About
We seek to advance state-of-the-art artificial intelligence (AI) technology to develop next generation solutions in numerous high-impact areas. As individuals, companies, and governments produce ever-more "big data" with increasing volume, variety, and velocity, data science and machine learning have both become increasingly important in harnessing this data to deliver new insights and valuable capabilities. We are pioneering new intelligent algorithms and dynamic systems, leveraging the latest pattern recognition and statistical methods to innovate, transform, and disrupt. We develop the technologies of tomorrow, while evaluating the state of the art algorithms in new domains.
Cutting Edge Collaborators
Computing research at UT Austin is world-class. In 2019, UT launched Good Systems, an eight-year, university-wide Grand Challenge Initiative to design AI technologies that maximally benefit society. Our research group regularly collaborates with other Machine Learning faculty, students, and research staff across UT, including Computer Science , Electrical and Computer Engineering , Information, Risk & Operations Management , Computational Linguistics , Mathematics , Statistics & Data Science, and the Texas Advanced Computing Center.

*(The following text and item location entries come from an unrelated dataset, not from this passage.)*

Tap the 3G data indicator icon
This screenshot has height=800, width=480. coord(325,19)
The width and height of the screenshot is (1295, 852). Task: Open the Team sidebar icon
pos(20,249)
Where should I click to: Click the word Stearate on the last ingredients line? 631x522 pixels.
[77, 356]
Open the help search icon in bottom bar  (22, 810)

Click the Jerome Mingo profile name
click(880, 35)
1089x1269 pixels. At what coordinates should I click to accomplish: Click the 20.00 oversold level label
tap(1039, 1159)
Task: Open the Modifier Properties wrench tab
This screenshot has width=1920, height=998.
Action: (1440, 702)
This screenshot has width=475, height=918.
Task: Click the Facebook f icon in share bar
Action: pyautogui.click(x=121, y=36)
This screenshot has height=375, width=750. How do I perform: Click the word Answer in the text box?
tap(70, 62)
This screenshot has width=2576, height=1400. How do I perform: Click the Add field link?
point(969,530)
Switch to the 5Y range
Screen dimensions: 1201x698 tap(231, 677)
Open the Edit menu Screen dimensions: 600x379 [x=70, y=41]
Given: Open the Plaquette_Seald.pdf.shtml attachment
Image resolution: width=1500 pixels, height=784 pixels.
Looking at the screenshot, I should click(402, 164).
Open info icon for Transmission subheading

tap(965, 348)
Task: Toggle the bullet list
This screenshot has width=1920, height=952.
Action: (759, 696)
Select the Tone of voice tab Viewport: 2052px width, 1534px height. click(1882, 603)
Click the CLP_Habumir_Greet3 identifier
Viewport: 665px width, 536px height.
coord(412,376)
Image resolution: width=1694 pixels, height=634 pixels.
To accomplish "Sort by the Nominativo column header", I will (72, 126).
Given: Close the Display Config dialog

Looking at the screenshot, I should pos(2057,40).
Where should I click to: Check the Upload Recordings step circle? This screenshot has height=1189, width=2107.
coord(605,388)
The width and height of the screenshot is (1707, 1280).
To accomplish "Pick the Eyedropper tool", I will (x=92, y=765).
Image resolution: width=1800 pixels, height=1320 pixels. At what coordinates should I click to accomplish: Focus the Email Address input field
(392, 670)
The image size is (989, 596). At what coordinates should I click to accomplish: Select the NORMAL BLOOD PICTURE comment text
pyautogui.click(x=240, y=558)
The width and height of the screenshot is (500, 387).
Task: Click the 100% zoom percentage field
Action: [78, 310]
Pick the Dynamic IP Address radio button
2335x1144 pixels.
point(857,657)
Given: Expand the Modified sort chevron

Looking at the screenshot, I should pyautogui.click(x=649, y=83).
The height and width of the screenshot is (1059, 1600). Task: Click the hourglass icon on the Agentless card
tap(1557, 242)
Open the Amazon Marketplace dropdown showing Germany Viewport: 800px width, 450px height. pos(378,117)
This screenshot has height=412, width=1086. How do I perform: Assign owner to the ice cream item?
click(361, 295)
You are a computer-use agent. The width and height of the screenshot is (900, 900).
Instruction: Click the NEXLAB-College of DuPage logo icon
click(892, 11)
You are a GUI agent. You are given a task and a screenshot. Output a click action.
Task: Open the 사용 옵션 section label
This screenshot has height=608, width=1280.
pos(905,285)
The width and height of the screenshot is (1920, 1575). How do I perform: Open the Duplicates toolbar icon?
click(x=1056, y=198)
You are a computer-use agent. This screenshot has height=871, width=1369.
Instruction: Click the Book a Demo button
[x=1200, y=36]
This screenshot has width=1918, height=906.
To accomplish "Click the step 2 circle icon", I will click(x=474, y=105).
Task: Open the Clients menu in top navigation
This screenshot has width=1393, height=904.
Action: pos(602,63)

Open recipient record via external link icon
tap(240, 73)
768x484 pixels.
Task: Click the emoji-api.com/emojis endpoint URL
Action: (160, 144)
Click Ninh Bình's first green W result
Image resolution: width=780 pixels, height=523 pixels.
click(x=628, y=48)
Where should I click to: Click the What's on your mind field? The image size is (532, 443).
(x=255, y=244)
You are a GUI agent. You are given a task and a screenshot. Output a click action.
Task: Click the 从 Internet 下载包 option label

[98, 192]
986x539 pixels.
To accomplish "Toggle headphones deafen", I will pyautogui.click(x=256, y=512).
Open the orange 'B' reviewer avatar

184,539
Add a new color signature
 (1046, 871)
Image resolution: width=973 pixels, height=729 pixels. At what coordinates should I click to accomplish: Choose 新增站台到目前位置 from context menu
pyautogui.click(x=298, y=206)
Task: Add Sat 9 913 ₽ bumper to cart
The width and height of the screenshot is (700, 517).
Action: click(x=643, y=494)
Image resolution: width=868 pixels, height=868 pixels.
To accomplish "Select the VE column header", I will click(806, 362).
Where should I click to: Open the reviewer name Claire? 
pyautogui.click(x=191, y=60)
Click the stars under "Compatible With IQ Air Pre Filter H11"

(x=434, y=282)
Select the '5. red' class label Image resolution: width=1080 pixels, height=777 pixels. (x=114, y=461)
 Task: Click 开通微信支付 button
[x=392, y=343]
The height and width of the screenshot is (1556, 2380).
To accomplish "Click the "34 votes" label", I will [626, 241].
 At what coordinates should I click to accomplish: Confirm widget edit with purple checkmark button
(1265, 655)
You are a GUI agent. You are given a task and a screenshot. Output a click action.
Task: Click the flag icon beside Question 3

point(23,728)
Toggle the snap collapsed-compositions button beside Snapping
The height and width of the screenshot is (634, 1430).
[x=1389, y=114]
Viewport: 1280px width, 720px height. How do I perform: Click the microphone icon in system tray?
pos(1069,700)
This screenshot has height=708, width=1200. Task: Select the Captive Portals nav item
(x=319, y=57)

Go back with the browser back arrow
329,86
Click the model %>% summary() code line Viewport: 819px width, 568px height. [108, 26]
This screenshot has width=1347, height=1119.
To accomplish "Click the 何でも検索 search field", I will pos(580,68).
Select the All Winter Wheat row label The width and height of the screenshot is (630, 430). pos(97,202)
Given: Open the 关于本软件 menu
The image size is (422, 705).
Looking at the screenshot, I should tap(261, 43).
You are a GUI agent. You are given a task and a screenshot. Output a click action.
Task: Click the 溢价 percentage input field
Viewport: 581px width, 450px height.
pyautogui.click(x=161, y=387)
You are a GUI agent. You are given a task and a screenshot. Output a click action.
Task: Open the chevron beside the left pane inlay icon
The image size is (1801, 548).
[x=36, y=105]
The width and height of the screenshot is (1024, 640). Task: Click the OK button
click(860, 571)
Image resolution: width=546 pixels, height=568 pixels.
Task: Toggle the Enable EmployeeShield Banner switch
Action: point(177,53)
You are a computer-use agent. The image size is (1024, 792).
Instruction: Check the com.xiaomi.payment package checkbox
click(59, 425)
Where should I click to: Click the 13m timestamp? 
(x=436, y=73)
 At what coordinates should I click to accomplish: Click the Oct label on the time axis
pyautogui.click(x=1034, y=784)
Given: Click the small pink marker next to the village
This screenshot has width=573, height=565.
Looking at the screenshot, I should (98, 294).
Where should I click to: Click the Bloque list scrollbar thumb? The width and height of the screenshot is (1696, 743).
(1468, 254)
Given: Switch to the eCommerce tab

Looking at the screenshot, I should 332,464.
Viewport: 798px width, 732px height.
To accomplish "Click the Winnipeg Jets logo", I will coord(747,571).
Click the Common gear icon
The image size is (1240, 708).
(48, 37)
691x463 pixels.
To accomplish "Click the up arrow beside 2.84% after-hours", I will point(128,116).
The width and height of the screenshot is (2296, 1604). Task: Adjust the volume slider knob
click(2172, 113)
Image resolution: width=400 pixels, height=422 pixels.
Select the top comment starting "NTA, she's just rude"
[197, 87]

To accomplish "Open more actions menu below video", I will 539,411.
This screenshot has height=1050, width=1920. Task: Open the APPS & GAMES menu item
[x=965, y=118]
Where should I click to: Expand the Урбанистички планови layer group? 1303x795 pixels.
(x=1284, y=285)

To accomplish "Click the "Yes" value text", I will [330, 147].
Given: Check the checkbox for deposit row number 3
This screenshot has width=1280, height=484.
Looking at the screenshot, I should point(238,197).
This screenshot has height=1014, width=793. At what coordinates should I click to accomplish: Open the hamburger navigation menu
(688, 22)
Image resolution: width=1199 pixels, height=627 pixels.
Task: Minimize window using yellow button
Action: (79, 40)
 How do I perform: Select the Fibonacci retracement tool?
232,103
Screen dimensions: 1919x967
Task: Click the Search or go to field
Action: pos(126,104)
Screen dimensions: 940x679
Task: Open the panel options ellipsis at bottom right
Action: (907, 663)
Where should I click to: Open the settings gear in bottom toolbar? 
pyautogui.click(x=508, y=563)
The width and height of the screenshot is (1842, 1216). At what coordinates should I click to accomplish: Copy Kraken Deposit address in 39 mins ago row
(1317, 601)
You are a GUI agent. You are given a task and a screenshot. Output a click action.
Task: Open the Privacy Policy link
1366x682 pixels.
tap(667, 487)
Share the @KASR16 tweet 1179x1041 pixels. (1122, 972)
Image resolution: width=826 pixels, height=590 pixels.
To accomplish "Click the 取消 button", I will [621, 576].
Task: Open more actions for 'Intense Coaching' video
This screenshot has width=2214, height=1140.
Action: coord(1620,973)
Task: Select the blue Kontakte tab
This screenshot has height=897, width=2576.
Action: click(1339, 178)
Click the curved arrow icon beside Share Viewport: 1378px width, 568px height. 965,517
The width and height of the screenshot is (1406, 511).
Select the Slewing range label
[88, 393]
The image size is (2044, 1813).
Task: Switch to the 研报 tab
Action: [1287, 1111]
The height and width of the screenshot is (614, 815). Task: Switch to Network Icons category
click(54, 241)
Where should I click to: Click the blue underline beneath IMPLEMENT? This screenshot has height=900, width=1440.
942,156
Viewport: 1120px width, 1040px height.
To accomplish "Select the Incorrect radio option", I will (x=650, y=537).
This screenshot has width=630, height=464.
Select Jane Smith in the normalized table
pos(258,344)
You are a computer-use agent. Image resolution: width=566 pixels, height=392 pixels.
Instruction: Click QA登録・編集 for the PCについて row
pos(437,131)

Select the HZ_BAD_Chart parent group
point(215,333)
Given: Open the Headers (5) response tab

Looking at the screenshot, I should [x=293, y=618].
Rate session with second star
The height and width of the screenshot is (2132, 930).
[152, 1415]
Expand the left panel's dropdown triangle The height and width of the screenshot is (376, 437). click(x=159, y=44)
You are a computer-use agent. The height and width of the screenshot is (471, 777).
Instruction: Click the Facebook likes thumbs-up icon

Interested in Working With Us?
Our research assistants typically have strong computing and math backgrounds. We also work with and mentor students from other backgrounds who bring other diverse skills to bear on these problem areas. The primary qualities a student needs to succeed is the passion, drive, and imagination to do good work which will change the world. We are not standing by the sidelines to wait to see what tomorrow's world will look like. Instead, we are the ones leading the charge to build technology and make discoveries that will impact the world we live in today. This is what it means to be at a world-class research university and lead the charge at the forefront of science. There's no better place to be!
Researchers
Ying Ding
Dr. Ying Ding is Bill & Lewis Suit Professor at School of Information, University of Texas at Austin. She has been involved in various NIH, NSF and European-Union funded projects. She has published 240+ papers in journals, conferences, and workshops, and served as the program committee member for 200+ international conferences. She is the co-editor of book series called Semantic Web Synthesis by Morgan & Claypool publisher, the co-editor-in-chief for Data Intelligence published by MIT Press and Chinese Academy of Sciences, and serves as the editorial board member for several top journals in Information Science and Semantic Web. She is the co-founder of Data2Discovery company advancing cutting edge AI technologies in drug discovery and healthcare. Her current research interests include data-driven science of science, AI in healthcare, Semantic Web, knowledge graph, data science, scholarly communication, and the application of Web technologies.
Matthew Lease
Matthew Lease received his Ph.D. in Computer Science from Brown University and his B.Sc. in Computer Science from the University of Washington. He has received early career awards from the NSF, IMLS, and DARPA. Recent honors include Best Student Paper at the 2019 European Conference for Information Retrieval (ECIR) and Best Paper at the 2016 Association for the Advancement of Artificial Intelligence (AAAI) Human Computation and Crowdsourcing conference (HCOMP). Lease is currently helping lead Good Systems, an eight-year, university-wide Grand Challenge Initiative at UT Austin to design AI technologies that maximally benefit society.
Edison Thomaz
Edison Thomaz is an Assistant Professor in the Electrical and Computer Engineering department of The University of Texas at Austin, with an appointment in the School of Information. He holds a Ph.D. in Human-Centered Computing from the School of Interactive Computing of the Georgia Institute of Technology, and a S.M. in Media Arts and Sciences from the MIT Media Lab. Prior to his academic appointments, Dr. Thomaz held industry positions at leading technology companies such as Microsoft and France Telecom.
Edison's research is in Activiomics, a new discipline that applies computational methods towards sensing, recognizing and modeling the entire span of people's everyday life activities and context, from individual gestures to life patterns and routines. By enabling the measurement of human behaviors at a finely-grained level of detail and pairing them with bio-physiological signals obtained with environmental and wearable sensors, his work aims to provide a new technical foundation for applications and discoveries at the frontier of human health and behavior such as gene-environment interactions, predictive health from behavior markers, and personal health informatics.